Just as one lie leads to another, so one sin begets others. Herod had taken his brother Philip’s wife Herodias from him. When John the Baptist rebuked Herod for that wicked deed, the angry king threw the brave prophet into a dungeon. But the king was not the only person in the palace seething with resentment against John. Herodias, who had cooperated with Herod’s adultery, hated John for his prophetic rebuke. She sought a way to destroy this man whom both the people and the king admired so much. On Herod’s birthday, his step-daughter Salome danced before the assembled guests. We must assume that her dancing was lewd and lust-inciting, for the evil king responded with a promise to give her anything she wanted, up to half his kingdom. He quickly regretted this foolish oath, for his wife prompted Salome to demand the head of John the Baptist on a platter.
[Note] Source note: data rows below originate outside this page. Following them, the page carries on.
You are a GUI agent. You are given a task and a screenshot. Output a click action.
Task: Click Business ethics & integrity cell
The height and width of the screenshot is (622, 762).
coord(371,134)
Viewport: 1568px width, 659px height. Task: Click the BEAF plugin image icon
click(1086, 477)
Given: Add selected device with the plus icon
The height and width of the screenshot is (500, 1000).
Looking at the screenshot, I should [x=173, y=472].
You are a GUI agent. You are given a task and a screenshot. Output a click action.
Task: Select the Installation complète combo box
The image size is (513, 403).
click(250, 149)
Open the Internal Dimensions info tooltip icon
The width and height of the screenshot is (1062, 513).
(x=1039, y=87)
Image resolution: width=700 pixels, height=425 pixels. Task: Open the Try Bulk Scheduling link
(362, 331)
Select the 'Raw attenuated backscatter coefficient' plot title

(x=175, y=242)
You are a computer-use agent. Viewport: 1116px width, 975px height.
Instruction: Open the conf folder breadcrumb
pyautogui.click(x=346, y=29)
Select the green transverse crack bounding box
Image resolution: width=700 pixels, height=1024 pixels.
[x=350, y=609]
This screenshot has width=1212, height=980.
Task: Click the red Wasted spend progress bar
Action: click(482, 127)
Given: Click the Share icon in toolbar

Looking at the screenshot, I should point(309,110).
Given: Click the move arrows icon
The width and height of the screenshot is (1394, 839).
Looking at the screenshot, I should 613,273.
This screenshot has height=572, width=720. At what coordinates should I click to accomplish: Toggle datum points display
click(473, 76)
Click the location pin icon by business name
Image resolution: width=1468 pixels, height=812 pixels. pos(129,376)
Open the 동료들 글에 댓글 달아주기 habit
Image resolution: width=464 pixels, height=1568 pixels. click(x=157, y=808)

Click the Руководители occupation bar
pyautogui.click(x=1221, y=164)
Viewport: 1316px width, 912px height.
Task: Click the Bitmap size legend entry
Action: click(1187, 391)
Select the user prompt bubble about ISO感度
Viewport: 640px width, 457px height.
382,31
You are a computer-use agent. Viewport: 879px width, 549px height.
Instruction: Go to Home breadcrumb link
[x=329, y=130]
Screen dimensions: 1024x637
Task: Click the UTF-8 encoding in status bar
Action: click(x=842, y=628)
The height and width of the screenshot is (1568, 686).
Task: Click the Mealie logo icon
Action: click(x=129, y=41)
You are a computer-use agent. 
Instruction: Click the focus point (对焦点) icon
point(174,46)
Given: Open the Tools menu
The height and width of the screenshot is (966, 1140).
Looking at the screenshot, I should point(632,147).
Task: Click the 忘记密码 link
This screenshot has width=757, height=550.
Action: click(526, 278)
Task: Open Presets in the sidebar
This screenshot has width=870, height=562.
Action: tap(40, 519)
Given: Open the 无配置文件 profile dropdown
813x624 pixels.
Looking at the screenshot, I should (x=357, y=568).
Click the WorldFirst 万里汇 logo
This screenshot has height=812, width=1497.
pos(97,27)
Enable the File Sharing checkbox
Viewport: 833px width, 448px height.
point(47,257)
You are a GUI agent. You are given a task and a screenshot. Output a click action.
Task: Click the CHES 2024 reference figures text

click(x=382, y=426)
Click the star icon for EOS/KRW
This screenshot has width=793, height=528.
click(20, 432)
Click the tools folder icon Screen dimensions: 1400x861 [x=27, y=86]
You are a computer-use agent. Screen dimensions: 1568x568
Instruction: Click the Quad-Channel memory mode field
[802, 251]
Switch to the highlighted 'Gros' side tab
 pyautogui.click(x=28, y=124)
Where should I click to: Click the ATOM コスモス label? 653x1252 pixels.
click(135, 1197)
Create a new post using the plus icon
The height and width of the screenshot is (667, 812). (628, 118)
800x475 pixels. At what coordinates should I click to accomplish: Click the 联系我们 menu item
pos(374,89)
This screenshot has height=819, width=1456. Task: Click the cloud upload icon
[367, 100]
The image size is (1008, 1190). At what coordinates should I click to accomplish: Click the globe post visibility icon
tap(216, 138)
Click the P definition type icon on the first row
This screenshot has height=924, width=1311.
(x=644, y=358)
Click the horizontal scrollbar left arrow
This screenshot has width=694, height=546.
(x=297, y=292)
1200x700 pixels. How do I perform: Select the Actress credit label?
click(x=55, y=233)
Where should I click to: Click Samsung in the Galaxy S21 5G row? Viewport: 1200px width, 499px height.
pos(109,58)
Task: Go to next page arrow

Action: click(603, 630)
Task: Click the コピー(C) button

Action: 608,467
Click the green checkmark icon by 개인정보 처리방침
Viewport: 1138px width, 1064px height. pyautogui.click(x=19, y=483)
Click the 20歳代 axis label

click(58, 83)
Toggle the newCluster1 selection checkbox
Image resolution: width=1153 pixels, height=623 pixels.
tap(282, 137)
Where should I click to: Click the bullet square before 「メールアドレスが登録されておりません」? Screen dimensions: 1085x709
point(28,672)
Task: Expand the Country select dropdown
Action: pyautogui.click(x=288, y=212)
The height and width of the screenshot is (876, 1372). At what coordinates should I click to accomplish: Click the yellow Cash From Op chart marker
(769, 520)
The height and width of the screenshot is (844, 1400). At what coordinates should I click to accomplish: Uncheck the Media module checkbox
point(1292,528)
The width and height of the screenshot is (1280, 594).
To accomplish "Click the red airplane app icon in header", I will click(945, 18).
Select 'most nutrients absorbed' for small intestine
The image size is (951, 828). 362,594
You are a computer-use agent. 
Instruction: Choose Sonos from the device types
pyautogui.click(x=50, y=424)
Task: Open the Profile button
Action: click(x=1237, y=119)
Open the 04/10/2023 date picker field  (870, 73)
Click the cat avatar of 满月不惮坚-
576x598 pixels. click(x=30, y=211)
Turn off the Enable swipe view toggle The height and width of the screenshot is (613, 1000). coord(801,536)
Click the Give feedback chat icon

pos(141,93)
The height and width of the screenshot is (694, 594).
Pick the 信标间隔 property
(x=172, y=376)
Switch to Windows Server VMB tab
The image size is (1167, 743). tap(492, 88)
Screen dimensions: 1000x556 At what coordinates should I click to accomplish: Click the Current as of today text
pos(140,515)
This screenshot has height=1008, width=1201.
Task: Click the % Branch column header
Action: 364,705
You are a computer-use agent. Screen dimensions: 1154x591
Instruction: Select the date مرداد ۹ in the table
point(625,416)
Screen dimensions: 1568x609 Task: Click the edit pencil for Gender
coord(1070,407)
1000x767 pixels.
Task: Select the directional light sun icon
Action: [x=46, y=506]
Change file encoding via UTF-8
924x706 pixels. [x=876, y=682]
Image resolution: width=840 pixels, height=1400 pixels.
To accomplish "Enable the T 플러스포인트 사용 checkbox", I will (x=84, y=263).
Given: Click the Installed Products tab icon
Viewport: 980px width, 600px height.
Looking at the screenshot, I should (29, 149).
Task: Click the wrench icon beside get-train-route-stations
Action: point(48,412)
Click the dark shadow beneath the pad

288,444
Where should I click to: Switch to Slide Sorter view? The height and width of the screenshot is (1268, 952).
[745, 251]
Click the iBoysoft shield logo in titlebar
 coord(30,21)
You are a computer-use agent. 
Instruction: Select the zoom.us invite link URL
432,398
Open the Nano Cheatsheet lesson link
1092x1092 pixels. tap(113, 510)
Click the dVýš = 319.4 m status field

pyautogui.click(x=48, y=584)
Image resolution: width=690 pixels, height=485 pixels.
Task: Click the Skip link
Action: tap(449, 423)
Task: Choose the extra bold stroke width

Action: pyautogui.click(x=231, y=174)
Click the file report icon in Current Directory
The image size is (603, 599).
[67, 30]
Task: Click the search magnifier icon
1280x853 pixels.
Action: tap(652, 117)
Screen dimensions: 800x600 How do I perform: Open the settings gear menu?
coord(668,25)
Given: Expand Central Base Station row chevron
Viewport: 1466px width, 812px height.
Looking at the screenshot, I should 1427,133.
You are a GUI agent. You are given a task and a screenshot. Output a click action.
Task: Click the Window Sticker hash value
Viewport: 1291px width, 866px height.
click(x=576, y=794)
Herod could have renounced his rash promise, but did not possess the courage to do so in front of all his friends. Thus, the greatest prophet in the history of Israel was sacrificed on the altar of lust, adultery, hatred, and pride. Perhaps if Herod had not cast longing eyes on his brother’s wife, none of this would have happened. “When desire [lust] has conceived, it gives birth to sin; and sin, when it is full-grown, brings forth death” (James 1:15).